RECORDS PROVIDED
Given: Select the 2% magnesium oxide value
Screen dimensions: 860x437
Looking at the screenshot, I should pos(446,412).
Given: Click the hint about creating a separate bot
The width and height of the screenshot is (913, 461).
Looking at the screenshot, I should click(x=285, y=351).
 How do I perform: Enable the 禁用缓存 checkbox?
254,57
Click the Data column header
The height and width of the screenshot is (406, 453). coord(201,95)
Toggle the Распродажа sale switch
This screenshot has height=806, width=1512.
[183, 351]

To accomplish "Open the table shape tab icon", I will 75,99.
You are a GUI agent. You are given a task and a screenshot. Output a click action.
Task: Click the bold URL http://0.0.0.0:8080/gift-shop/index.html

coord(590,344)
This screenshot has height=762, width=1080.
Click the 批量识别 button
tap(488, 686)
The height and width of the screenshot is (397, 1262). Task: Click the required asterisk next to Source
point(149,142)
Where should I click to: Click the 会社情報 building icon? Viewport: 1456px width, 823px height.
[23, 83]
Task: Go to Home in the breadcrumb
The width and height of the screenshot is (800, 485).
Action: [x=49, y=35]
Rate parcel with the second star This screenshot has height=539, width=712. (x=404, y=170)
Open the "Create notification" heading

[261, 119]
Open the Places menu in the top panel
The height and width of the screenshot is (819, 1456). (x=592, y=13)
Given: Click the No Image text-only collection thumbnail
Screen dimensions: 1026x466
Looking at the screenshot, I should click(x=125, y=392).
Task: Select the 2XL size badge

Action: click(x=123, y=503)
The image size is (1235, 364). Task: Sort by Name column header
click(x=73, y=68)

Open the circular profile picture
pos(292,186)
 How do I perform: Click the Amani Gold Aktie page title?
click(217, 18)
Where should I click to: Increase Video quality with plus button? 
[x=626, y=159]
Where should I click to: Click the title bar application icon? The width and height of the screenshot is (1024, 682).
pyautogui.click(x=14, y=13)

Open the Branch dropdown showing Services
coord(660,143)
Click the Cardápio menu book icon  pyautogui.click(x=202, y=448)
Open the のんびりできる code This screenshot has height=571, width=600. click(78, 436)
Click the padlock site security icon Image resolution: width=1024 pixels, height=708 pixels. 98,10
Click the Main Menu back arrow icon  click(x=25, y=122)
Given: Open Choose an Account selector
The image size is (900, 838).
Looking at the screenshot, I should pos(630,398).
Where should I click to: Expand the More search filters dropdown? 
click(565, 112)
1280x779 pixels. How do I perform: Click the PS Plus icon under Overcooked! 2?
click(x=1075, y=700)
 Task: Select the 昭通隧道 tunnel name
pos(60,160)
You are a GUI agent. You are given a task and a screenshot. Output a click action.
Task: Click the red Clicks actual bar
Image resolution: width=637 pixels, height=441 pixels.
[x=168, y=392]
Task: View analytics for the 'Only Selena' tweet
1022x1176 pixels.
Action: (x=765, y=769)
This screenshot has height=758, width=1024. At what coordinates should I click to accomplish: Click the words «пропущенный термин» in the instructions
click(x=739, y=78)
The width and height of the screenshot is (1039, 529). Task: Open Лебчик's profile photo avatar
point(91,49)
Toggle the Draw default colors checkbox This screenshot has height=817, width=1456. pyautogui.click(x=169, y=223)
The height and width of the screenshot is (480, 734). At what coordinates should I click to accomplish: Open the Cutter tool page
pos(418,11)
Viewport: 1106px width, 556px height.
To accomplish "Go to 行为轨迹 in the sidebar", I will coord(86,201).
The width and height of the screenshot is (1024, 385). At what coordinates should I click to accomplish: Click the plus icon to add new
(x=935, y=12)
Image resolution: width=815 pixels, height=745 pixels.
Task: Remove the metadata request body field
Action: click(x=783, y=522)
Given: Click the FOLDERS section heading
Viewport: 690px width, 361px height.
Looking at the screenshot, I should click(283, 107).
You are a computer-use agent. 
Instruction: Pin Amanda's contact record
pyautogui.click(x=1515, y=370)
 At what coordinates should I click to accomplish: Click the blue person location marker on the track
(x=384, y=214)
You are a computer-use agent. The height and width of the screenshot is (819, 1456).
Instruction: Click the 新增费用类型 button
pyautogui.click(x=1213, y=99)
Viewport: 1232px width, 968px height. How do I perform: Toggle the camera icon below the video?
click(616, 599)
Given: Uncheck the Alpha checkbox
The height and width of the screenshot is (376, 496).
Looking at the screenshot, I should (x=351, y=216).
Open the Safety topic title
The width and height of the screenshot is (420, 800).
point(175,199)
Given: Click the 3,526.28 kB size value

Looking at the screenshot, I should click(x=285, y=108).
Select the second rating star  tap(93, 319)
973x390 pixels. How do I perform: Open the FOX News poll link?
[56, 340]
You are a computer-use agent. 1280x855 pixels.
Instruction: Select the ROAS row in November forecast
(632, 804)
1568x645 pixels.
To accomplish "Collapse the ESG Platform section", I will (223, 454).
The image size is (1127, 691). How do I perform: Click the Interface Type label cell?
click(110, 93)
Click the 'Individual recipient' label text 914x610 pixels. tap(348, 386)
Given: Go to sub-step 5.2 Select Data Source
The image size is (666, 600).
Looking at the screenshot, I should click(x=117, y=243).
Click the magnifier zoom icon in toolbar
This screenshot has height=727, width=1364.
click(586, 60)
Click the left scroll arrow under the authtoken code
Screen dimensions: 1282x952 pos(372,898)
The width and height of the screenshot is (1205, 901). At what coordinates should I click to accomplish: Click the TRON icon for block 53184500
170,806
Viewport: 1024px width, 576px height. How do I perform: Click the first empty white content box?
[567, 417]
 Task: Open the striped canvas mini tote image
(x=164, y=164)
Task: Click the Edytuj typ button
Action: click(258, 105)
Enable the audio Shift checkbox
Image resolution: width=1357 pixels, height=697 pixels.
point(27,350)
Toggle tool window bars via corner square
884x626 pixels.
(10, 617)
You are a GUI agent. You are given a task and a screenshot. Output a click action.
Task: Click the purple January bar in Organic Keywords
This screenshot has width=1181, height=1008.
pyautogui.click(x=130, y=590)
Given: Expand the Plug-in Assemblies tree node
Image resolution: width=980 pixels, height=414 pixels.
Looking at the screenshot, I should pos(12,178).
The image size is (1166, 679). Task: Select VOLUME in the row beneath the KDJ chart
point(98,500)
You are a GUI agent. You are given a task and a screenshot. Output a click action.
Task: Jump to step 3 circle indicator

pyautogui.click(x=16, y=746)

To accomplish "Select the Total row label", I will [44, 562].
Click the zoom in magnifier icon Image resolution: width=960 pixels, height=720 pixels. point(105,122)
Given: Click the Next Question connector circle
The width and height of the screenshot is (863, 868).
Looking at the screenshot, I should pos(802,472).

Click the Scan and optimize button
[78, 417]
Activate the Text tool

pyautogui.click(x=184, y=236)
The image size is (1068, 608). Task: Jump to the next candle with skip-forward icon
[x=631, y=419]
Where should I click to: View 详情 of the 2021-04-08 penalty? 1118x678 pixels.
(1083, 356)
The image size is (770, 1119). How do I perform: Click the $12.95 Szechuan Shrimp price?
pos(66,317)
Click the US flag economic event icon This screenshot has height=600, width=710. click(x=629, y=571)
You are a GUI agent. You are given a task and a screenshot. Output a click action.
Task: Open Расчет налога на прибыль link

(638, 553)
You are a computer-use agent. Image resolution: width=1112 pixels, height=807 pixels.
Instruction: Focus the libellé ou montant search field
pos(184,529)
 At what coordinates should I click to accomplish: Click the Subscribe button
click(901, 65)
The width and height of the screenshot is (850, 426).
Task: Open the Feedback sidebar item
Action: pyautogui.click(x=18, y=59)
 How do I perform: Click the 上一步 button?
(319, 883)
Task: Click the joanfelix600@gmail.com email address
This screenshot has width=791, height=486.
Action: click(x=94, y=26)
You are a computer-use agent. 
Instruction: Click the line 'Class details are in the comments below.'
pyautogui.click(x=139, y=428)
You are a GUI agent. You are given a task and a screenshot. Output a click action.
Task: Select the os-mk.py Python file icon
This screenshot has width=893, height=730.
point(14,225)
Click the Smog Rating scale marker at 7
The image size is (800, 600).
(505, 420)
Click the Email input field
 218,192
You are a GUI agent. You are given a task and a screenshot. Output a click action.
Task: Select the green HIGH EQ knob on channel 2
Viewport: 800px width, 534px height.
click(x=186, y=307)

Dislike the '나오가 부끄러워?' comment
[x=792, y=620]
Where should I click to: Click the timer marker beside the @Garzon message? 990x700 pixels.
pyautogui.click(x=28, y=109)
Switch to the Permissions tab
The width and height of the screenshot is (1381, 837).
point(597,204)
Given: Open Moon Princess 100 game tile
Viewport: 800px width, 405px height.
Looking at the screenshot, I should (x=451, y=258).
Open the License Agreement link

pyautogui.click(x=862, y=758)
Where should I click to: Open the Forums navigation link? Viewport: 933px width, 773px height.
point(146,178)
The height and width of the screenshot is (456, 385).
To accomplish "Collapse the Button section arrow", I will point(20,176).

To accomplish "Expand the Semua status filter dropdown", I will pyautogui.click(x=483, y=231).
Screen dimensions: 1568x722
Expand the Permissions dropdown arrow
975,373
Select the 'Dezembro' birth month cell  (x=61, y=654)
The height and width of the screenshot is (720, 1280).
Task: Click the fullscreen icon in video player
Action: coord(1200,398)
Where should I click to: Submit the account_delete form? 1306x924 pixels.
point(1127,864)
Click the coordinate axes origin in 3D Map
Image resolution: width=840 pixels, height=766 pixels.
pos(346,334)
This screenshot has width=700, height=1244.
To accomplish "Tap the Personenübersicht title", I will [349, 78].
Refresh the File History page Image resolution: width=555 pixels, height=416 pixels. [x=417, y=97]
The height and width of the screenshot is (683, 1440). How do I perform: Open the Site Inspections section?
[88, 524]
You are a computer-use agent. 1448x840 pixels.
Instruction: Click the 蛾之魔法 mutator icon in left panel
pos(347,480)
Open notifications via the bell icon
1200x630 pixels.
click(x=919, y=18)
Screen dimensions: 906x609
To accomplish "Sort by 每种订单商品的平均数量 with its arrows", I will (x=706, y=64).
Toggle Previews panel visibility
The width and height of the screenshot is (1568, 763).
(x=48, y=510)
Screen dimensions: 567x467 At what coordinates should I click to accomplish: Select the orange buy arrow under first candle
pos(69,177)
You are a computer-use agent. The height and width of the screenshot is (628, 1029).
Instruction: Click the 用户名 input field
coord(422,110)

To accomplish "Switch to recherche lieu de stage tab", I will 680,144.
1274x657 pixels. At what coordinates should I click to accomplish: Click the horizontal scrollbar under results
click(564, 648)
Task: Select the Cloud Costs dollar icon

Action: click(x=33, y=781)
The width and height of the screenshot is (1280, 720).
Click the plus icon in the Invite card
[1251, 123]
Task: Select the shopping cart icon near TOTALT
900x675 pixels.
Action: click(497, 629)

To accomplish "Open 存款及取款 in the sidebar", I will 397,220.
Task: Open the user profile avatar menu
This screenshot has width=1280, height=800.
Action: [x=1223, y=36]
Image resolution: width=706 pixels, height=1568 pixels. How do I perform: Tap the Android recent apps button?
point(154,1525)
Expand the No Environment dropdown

TASK REQUIREMENTS
Say how many lines in the records hold the string "zoom", please, and add no other words.

RESULT OF THE TASK
2